Meyer Werft: Zwischen Kreuzfahrtriesen und militärischen Ambitionen

Die Meyer Werft in Papenburg, tief im ems­ländischen Flachland gelegen, ist für den Bau einiger der weltweit größten und komplexesten Kreuzfahrtschiffe bekannt. Eine finanzielle Krise hat das Traditionsunternehmen seit der Coronavirus-Pandemie erfasst, was im September zur Gewährung eines 200 Millionen Euro schweren Rettungsschirmes durch das Bundesfinanzministerium führte.

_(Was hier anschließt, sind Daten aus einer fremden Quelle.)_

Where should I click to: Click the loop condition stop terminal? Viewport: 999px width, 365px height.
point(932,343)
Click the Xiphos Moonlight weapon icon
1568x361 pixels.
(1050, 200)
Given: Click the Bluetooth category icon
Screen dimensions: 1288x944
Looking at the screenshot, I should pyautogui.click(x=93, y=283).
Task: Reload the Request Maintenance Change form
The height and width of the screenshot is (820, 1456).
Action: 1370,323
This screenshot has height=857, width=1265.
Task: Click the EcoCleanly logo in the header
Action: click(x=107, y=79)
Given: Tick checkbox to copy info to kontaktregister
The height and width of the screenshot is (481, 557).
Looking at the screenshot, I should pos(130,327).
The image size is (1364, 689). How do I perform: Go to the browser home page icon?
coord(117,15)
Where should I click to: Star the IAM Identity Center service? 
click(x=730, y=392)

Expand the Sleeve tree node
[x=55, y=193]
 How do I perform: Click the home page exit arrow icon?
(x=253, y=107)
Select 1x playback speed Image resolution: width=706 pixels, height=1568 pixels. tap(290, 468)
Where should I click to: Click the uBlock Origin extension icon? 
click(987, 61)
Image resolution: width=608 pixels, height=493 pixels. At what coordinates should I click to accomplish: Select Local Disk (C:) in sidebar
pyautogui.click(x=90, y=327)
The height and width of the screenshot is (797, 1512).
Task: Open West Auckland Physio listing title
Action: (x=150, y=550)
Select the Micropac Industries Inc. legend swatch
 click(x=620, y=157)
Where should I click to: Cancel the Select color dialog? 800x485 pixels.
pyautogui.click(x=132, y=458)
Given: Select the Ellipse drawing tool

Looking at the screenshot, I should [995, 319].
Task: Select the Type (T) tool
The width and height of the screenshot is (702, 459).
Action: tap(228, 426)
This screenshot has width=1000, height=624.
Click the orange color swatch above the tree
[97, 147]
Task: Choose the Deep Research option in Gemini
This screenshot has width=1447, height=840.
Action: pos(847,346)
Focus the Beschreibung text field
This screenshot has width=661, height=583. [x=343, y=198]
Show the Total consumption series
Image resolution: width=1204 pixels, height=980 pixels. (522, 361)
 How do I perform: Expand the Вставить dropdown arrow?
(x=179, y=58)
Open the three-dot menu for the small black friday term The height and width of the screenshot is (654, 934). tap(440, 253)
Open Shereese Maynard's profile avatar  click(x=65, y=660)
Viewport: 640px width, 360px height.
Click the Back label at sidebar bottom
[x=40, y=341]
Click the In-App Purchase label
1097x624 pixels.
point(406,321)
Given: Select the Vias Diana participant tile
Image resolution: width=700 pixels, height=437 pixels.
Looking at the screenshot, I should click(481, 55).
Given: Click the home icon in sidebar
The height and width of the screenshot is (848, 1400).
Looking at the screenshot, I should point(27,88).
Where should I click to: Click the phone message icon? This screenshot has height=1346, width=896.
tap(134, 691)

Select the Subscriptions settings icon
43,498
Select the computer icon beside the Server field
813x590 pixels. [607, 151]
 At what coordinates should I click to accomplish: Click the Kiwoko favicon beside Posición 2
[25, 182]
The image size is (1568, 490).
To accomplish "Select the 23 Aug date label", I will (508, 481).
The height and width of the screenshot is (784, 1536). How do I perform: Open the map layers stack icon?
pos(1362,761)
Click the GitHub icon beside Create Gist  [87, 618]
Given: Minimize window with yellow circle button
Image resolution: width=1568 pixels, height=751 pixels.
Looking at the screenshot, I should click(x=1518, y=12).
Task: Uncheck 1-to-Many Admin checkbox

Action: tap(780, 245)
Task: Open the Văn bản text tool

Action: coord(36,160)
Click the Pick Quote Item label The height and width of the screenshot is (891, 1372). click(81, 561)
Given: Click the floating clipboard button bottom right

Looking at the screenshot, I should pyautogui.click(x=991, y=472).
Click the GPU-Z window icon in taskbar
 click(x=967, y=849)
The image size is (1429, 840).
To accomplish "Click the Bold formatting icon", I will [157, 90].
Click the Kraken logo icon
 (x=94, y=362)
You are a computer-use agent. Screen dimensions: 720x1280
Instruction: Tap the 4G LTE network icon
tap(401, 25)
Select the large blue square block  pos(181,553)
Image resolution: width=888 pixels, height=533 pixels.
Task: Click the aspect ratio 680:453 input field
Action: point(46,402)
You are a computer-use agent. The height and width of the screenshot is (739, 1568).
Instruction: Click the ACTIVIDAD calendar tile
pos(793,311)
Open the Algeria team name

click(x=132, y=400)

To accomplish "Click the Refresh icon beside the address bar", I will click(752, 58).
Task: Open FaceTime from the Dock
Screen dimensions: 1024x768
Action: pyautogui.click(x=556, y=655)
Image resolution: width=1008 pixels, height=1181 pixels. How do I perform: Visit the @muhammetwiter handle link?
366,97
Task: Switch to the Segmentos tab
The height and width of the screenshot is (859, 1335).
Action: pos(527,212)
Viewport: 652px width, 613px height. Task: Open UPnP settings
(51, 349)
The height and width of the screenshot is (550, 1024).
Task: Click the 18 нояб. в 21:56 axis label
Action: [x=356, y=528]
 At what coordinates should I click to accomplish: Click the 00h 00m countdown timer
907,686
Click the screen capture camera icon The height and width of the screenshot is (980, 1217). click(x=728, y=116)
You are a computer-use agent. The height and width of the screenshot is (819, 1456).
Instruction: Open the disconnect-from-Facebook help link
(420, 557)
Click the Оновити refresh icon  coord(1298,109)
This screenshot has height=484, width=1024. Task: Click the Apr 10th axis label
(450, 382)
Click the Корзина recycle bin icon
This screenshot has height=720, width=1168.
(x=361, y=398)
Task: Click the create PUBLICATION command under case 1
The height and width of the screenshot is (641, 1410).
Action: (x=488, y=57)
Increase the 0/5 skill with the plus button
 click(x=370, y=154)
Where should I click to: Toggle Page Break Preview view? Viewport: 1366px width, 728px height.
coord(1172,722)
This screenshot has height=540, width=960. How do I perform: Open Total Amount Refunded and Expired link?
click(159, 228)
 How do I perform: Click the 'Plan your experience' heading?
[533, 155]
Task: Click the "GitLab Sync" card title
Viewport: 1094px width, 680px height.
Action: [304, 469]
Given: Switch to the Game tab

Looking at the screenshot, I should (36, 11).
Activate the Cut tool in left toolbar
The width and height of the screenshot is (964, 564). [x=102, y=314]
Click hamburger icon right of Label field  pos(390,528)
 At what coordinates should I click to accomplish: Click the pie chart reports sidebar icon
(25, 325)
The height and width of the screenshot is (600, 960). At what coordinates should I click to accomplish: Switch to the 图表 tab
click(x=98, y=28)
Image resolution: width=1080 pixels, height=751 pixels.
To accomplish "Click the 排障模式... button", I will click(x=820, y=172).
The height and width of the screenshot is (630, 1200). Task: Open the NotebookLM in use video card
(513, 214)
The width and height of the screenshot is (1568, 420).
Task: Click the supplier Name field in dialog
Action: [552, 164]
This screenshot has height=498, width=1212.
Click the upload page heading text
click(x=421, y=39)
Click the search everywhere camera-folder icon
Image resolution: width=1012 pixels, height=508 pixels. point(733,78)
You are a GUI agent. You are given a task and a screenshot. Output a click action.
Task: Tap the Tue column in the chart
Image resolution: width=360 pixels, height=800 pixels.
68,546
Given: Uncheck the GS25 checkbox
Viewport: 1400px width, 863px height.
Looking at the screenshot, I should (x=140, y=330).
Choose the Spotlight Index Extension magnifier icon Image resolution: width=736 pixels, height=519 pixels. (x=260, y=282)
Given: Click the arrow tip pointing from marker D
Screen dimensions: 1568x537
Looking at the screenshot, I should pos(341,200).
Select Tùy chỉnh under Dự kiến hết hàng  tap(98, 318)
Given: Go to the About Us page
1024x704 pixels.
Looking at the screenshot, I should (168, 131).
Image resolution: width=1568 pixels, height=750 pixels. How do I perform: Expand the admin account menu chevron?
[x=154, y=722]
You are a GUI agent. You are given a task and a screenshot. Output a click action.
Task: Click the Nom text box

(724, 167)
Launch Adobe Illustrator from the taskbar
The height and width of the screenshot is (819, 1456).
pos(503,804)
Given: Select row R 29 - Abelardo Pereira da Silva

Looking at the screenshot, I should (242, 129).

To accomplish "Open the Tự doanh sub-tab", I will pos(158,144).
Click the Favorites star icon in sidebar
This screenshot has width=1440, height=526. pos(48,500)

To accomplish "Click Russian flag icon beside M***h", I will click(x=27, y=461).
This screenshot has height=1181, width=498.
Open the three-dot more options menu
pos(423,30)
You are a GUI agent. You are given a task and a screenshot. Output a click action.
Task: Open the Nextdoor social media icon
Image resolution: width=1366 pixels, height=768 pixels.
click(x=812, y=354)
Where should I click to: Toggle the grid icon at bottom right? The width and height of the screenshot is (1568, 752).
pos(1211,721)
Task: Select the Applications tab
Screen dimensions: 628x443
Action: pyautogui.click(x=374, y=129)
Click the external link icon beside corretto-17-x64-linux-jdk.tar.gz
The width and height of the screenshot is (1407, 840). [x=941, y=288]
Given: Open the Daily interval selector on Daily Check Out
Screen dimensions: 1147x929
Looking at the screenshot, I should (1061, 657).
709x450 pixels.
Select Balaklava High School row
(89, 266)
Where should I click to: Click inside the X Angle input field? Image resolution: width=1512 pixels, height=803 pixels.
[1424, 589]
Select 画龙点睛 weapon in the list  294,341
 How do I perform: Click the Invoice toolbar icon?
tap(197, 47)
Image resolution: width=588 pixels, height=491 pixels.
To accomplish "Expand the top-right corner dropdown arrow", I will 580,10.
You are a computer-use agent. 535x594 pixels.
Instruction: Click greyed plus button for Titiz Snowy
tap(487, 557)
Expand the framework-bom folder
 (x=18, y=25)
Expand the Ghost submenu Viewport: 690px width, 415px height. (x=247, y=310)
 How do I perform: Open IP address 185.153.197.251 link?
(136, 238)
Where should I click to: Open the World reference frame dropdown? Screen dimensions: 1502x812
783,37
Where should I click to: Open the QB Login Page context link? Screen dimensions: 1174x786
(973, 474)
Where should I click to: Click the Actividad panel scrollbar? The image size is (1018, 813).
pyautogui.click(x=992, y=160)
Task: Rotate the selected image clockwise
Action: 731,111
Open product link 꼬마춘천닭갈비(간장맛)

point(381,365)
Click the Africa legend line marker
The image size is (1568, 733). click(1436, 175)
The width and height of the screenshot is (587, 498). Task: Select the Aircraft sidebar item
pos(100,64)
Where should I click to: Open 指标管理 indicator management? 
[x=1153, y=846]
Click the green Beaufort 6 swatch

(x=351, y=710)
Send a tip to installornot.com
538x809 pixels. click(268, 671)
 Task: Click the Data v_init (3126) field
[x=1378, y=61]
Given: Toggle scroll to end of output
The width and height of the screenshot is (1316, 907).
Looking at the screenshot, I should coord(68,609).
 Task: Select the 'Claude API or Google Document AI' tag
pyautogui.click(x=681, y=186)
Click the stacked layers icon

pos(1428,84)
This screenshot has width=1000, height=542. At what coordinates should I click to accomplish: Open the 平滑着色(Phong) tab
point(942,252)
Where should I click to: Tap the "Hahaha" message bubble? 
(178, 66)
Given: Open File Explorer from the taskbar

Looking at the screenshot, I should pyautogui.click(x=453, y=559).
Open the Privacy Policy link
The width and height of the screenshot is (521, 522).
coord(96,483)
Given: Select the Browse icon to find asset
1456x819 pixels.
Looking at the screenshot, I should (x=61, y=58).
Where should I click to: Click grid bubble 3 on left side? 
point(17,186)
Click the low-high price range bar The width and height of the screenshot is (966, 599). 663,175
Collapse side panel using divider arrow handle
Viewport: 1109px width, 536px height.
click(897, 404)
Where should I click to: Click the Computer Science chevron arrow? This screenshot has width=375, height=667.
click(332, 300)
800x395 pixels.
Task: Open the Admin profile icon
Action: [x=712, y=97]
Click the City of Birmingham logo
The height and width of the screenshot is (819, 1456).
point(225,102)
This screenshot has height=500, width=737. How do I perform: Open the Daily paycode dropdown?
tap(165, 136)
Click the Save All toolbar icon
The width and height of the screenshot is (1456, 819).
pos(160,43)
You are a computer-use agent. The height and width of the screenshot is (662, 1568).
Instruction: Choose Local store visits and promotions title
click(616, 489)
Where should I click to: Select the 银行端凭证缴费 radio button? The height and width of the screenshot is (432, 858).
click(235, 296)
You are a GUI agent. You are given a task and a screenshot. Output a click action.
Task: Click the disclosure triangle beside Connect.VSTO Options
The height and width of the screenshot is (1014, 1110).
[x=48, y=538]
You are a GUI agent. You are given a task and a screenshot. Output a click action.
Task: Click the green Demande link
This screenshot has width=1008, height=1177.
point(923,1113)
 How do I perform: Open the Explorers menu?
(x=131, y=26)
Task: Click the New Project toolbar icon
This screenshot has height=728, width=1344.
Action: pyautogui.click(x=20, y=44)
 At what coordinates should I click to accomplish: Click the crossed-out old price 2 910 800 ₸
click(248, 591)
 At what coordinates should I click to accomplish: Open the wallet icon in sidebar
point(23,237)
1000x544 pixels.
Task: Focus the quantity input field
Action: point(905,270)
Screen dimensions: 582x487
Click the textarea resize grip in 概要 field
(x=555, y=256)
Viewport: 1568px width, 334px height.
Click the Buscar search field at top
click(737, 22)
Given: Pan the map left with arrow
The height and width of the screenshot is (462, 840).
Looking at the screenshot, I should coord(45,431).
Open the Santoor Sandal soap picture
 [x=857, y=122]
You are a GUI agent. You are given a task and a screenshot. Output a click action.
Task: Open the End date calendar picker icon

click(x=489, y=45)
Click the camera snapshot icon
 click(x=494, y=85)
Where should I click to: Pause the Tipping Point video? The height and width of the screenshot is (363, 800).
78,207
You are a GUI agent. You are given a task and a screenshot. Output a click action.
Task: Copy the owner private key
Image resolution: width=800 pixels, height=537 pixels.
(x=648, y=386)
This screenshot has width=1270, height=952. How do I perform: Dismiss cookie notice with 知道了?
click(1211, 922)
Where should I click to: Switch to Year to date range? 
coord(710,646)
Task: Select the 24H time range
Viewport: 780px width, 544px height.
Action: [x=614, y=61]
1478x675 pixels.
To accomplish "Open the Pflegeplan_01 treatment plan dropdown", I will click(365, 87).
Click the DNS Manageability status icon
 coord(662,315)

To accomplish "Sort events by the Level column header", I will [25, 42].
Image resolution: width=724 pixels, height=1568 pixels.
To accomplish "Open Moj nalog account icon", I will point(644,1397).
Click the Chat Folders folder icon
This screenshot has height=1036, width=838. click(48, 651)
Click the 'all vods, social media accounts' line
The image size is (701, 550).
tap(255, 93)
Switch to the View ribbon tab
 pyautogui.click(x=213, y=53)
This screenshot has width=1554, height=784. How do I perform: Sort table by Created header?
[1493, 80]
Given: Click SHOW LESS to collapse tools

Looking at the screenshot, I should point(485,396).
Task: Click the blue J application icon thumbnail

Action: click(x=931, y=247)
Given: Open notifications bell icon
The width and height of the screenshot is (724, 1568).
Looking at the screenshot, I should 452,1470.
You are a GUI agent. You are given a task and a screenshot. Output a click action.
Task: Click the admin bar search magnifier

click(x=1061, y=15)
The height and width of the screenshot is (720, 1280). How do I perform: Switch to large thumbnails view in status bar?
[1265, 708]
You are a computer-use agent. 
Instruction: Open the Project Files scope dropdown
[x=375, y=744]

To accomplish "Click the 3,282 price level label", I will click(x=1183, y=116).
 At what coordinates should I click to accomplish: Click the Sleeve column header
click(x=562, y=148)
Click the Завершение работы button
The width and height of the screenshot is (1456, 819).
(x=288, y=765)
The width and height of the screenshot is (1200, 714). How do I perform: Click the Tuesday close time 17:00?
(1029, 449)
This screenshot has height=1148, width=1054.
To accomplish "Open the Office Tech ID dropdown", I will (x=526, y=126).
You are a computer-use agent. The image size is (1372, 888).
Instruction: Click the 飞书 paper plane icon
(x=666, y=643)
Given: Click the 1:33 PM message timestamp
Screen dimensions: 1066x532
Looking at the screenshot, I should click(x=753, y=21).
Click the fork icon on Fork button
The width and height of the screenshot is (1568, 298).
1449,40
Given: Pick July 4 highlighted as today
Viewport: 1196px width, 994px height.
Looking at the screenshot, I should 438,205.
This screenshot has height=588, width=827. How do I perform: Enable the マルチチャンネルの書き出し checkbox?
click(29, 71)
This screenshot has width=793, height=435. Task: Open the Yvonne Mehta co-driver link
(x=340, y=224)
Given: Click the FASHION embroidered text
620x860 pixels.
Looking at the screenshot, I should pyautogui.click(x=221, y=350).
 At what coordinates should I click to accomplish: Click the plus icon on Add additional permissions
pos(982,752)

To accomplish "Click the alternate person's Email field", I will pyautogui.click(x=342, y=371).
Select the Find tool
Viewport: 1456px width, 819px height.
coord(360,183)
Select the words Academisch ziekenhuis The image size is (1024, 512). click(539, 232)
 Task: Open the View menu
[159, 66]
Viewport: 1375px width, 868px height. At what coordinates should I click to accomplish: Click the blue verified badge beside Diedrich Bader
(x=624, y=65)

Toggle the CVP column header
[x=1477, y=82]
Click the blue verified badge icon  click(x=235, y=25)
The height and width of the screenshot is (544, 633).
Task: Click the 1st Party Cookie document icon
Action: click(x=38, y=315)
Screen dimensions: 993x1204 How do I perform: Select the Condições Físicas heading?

Der hohe Stellenwert der Meyer Werft innerhalb der regionalen und maritimen Wirtschaft ist unbestritten. Sie beschäftigt etwa 3.500 Mitarbeiter direkt und sorgt für über 10.000 Arbeitsplätze in der Zulieferindustrie. Doch die Unterstützung der Bundesregierung hat noch weitere Hintergründe.

Lokale Medienberichte und ein Bericht des Finanzministeriums offenbaren, dass die Meyer Werft möglicherweise eine strategische Rolle in der militärischen Schiffsbauindustrie übernehmen könnte. Experten deuten dies als strategischen Richtungswechsel, der die Bundeswehr in eine neue Ära führen könnte. Die potenzielle Nutzung der Werft für die Marine wird in finanziellen und geostrategischen Überlegungen diskutiert.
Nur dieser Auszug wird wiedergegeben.